COVINGTON, Ga. — Out of five Newton County Commission candidates heading toward the Nov. 3 election only one already knows her likely fate.
Alana Sanders is busy working on community projects and learning what she can about county government as she waits to fill the District 3 seat on the Newton County Board of Commissioners Jan. 1.
Sanders is a business and marketing professional whose varied career has included work as a business professor for colleges like Liberty and Kaplan universities; as a singer and fitness instructor; and as an online radio host.
In her first run for office, Sanders defeated three-term incumbent Nancy Schulz in the June 9 Democratic primary election for the District 3 board seat representing a narrow area of north and western Newton County bordering Rockdale County.
She is unopposed in the Nov. 3 general election while two sitting commissioners face challengers.
Sanders has attended some commission meetings and some special events — such as groundbreakings for an addition to the sheriff’s office and a new Oxford-area fire station — after county officials invited her because of her status as an incoming commissioner, she said.
Newton County commissioners have taken some potentially impactful votes since her primary election victory — such as approval of the 2021 county budget and removal of the Confederate statue from the Covington Square.
However, she said she did not want to comment on those issues because she did not receive the information commissioners did before taking their votes.
“To effectively comment on those items mentioned, I would have to be privy to all details that the commissioners receive directly from the (county) attorney or any parties involved to comment,” Sanders said.
“I believe in dealing with the facts and concrete evidence along with being involved in their current executive board meeting (before) discussing why decisions were made,” she said.
Sanders has worked in recent months on such community projects as a series of food and school supply donations to residents facing economic hardships due in part to the COVID-19 pandemic.
She recently organized a giveaway of free office equipment donated by major national retailers like IKEA.
Sanders said she tried to meet as many people as she could during her campaign early this year.
“As a resident in District 3 for over 13 years and listening to the concerns of my neighbors there are many items the residents would like to see changed and improved in the community,” she said.
“I also mentioned these items during my campaign, in the candidates forum, and on all my social media networks.”
Residents told her they wanted more recreational facilities for both elderly and young people in the diverse district — which runs from the Walton County line at its north end to Brown Bridge Road at its south end.
“The nearest park is 20 minutes or more away from the area. In some areas of the district it is farther,” Sanders said.
She said she also wanted to work to attract businesses to the area “that cater to the needs of the community.”
“Many of the residents shop in neighboring cities outside of the county because they provide the resources,” Sanders said.

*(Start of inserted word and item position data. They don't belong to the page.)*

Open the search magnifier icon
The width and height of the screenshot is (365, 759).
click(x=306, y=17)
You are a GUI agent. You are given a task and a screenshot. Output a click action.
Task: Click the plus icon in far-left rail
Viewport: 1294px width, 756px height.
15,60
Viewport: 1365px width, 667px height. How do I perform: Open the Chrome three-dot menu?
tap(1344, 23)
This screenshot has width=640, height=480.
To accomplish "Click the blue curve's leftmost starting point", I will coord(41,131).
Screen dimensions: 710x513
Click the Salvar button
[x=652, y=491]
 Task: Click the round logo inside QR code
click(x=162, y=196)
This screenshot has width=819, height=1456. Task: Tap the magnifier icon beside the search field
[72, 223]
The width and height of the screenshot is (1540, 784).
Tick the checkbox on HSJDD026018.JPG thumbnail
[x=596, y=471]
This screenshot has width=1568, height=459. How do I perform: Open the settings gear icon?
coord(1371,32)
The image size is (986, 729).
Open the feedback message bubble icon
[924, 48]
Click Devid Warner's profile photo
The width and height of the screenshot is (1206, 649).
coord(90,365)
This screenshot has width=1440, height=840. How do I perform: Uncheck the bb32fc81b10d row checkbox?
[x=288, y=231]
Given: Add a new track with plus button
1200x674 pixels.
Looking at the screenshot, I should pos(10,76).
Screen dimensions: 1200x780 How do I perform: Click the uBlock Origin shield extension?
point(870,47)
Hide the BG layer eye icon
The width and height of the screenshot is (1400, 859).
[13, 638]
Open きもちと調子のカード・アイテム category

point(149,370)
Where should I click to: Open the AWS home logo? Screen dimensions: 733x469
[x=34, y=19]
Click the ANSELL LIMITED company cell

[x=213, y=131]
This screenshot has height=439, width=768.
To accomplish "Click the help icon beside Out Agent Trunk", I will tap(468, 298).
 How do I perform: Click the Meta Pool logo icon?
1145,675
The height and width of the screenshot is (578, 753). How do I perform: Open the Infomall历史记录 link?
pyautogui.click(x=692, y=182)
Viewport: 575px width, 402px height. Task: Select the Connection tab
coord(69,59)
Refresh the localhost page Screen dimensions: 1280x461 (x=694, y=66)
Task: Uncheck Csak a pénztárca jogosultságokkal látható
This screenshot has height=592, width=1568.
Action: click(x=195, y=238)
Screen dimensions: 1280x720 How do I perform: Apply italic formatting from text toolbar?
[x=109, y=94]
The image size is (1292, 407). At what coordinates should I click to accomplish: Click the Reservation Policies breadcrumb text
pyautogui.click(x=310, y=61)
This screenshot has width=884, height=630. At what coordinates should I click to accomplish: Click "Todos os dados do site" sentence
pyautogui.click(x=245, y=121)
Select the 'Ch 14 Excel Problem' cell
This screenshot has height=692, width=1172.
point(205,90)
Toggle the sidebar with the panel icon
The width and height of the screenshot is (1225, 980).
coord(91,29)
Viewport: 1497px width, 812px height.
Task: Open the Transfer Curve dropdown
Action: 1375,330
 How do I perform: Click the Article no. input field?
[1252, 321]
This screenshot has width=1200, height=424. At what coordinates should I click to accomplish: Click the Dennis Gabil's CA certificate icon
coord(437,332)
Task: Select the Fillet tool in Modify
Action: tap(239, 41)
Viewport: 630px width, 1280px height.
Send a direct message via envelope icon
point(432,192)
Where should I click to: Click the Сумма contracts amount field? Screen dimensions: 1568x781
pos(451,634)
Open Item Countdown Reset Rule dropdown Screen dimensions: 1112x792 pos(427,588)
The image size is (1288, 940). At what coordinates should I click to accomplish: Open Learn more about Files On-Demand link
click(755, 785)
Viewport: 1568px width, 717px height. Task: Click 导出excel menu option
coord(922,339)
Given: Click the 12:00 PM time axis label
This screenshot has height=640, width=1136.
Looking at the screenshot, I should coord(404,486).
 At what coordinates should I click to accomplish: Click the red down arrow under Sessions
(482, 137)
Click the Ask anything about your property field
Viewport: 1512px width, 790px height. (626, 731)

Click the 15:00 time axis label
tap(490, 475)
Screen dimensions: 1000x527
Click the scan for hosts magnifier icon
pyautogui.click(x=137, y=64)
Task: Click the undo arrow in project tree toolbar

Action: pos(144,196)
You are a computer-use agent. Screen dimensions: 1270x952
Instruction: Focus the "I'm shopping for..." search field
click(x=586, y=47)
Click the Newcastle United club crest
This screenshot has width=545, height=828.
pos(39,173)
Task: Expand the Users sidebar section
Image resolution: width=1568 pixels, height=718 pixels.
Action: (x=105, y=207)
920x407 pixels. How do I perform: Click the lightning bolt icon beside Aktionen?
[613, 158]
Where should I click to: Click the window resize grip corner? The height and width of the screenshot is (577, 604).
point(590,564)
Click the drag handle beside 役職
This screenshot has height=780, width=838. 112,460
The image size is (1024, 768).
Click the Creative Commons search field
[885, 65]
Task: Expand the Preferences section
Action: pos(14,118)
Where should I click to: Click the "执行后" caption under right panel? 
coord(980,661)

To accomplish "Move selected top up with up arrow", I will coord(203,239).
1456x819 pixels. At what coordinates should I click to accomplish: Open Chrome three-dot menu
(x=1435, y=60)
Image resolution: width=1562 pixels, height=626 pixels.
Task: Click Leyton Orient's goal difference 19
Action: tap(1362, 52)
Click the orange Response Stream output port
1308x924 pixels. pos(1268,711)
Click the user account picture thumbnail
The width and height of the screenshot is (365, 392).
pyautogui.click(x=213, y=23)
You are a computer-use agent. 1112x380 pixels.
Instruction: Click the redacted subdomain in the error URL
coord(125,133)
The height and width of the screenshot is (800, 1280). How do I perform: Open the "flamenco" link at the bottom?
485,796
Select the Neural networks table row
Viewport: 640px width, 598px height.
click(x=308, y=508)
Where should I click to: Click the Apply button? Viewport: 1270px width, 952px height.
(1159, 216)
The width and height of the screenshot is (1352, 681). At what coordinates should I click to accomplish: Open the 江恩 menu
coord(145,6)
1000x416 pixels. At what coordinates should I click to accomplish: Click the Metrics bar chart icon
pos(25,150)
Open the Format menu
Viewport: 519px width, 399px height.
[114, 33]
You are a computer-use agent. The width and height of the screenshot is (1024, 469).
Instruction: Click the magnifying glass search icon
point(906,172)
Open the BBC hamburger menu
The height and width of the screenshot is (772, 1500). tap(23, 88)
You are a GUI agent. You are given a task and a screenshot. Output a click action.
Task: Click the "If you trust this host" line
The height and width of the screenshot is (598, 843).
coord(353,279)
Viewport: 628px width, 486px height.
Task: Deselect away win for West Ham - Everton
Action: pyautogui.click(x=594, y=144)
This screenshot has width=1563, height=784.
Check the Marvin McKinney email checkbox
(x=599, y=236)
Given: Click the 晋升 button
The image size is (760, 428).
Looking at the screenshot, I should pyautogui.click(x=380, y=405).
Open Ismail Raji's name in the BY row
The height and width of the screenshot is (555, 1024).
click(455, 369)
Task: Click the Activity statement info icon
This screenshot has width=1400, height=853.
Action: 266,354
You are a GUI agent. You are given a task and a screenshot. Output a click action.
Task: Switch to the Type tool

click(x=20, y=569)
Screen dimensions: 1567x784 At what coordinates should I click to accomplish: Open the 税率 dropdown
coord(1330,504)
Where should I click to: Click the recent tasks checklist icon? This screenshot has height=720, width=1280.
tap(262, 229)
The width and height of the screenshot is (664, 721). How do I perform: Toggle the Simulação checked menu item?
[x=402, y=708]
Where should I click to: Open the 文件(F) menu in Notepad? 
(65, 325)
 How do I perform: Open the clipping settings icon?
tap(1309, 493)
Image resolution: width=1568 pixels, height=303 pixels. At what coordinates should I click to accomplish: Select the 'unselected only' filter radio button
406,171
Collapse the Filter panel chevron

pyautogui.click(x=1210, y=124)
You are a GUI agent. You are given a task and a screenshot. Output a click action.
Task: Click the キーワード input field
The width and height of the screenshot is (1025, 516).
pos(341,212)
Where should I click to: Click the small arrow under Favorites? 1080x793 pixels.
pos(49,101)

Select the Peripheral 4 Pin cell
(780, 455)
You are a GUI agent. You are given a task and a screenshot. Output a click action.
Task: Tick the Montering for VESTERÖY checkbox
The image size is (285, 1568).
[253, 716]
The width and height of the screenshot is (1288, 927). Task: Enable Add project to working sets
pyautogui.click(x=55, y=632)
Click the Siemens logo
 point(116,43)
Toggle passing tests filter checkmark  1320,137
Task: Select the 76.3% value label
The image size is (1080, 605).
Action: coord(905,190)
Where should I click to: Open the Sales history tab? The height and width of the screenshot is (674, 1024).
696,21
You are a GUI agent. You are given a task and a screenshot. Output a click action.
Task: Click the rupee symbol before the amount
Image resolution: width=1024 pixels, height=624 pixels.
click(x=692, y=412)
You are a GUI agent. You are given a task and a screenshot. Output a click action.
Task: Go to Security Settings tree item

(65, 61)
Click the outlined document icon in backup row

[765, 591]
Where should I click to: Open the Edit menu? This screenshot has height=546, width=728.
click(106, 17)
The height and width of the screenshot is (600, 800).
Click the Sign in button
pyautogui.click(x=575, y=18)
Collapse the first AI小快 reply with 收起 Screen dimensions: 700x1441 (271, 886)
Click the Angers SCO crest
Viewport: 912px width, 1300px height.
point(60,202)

Newton County’s public library system only includes three branches but their media offerings have become much more valuable as almost all students began the school year learning online from teachers.
Sanders said residents told her during her campaign they wanted a library that included updated technology “and is closer to the area.”
District 3’s nearest public library is the Porter Memorial Branch Library miles south of the district on Ga. Hwy. 212.
“Almost similar to the park issue the library is not being utilized by our district as much because of the distance. We need a hub in our area,” she said.
The job of county commissioner “is very similar to many roles I have held over the years as a leader” in her private life with the only difference being “the issues being discussed.”
“If you look at the makeup of the board every one comes from many walks of life before stepping into the position as a commissioner,” she said.
“The most important aspect is that your community believed in you enough to vote you in as their representative.”